Speaking softly and somewhat haltingly, Obama said losses such as these are “something that I think about each and every day.’’
Asked whether the somber experience - watching cases carrying the remains come off a giant C-17 cargo plane one by one in the darkness and meeting privately with families so fresh in their grief - will affect his review of US strategy in Afghanistan, the president did not hesitate to say that it would. But he did not elaborate.
“The burden that both our troops and their families bear in any wartime situation is going to bear on how I see these conflicts,’’ he said, adding nothing more.
Obama made the trip to Dover at a pivotal moment of the Afghanistan war, which has become the dominant foreign policy challenge of his early presidency. He is weighing how to overhaul the war so that terrorists cannot take root again in Afghanistan, and more US lives and money are not sunk into an effort that doesn’t work. He has already dispatched 21,000 troops, increasing the number in Afghanistan to 68,000. Now, he is considering sending many more, though probably fewer than the 40,000 requested by his top commander there, General Stanley McChrystal, officials said.

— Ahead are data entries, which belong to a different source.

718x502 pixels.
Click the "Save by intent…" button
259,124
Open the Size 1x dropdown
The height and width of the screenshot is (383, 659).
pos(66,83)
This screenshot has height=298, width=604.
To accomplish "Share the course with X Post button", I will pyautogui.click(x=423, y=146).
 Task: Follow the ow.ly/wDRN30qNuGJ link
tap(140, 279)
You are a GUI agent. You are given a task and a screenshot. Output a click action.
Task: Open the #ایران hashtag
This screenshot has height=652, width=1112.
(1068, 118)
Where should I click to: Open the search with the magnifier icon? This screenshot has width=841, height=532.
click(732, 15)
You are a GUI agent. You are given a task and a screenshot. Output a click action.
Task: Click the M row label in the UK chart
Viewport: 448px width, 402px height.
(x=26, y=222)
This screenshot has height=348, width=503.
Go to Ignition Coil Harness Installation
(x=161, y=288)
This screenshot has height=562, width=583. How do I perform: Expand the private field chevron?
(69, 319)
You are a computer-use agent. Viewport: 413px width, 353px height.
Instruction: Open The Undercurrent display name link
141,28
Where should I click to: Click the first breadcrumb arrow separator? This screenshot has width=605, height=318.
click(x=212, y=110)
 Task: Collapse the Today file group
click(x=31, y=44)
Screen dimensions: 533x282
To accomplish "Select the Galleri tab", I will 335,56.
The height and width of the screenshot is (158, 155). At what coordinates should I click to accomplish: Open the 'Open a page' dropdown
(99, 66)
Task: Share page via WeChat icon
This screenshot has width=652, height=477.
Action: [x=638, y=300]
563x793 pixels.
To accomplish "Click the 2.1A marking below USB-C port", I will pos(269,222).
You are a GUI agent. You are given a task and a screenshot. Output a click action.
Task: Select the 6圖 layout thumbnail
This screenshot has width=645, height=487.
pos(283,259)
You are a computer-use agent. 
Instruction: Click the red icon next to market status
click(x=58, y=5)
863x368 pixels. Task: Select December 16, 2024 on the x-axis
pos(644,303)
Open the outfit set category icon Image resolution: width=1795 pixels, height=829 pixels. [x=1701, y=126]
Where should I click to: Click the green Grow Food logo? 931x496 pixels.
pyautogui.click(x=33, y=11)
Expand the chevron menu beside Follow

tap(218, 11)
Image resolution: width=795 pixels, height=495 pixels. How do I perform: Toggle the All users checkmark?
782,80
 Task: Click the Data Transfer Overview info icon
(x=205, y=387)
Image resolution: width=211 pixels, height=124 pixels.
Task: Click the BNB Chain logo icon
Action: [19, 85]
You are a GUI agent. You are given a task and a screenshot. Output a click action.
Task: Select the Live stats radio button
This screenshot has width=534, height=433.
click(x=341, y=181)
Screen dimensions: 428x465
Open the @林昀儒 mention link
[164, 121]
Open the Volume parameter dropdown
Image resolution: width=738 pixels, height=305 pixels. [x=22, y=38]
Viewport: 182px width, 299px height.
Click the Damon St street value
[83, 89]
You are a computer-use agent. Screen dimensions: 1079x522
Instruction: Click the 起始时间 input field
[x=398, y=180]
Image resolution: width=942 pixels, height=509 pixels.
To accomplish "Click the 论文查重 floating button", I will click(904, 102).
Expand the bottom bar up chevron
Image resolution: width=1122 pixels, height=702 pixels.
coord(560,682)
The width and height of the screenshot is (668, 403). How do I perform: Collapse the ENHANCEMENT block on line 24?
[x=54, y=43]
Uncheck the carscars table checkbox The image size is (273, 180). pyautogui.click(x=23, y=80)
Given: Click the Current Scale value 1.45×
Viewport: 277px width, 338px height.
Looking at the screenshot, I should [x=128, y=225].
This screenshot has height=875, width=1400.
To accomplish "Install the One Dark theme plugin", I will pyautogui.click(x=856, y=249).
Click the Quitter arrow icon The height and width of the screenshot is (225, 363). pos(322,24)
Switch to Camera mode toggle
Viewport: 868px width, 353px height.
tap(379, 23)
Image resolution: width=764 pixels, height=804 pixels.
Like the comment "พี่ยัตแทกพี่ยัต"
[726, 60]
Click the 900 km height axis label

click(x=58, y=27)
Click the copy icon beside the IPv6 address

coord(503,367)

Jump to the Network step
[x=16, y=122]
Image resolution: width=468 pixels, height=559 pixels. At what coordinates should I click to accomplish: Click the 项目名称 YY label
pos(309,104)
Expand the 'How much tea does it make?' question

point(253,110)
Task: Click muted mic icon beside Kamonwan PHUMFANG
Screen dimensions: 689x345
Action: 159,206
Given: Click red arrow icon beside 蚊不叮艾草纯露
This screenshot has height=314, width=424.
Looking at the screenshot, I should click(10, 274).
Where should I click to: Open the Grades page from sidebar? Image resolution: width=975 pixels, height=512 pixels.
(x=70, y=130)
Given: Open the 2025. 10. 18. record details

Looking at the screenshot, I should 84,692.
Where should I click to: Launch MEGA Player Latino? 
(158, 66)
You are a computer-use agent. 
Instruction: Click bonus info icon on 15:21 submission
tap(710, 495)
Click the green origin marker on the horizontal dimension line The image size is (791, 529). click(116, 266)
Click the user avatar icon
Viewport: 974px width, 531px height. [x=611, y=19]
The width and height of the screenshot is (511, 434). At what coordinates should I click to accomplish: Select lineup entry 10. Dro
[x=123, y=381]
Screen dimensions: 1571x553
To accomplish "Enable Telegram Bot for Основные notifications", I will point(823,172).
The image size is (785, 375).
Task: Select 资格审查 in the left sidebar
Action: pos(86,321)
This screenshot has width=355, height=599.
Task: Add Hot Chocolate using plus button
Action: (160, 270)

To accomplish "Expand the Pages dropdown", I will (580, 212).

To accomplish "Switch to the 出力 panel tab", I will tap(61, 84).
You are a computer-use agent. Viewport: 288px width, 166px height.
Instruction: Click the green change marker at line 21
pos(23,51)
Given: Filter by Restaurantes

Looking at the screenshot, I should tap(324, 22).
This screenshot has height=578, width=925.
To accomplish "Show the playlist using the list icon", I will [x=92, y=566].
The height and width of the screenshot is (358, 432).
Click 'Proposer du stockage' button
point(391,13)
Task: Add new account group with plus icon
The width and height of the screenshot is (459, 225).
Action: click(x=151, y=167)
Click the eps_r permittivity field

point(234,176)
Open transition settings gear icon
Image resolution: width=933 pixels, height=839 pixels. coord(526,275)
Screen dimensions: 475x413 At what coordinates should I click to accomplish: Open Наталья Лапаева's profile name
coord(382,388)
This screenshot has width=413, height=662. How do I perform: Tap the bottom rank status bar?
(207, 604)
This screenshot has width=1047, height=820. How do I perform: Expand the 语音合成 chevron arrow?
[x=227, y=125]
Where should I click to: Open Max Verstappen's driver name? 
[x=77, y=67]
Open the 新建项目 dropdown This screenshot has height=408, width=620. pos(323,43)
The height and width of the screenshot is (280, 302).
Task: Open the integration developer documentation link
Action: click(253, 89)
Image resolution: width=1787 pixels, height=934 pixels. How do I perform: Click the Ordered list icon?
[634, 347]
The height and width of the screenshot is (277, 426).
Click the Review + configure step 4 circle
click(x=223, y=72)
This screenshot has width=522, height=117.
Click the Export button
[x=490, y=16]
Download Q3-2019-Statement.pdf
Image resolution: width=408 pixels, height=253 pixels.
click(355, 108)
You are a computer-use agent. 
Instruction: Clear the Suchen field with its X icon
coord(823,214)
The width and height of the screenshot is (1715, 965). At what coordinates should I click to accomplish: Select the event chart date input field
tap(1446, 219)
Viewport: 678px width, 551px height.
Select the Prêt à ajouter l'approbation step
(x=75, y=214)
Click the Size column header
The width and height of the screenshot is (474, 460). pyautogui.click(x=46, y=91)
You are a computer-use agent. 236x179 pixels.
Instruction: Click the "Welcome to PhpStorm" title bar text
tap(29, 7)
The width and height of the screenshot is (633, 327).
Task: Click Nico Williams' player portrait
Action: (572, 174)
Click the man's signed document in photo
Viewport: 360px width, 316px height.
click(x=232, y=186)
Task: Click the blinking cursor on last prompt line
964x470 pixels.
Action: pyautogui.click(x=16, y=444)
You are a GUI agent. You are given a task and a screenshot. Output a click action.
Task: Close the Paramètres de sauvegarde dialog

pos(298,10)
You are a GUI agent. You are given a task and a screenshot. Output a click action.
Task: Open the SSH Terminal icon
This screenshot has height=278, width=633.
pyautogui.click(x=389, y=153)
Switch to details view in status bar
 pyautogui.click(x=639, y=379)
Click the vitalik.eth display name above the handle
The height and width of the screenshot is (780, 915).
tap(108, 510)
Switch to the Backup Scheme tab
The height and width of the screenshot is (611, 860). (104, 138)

A narrowed military mission would increase the number of American forces to accomplish the commander’s broadest goals, protecting Afghan cities and key infrastructure. But the option’s scaled-down troop increase probably would cut back on McChrystal’s most ambitious objectives, amounting to what one official described as “McChrystal Light.’’
Obama holds his next war council meeting today with the Joint Chiefs of Staff, but aides say he is still weeks - perhaps several - away from a decision. He is likely to hold off on making a decision until after Afghanistan’s presidential runoff election Nov. 7, Secretary of State Hillary Rodham Clinton said yesterday in Pakistan.
The president apparently wanted to make his visit to Dover yesterday because of the enormous blow to US forces this week.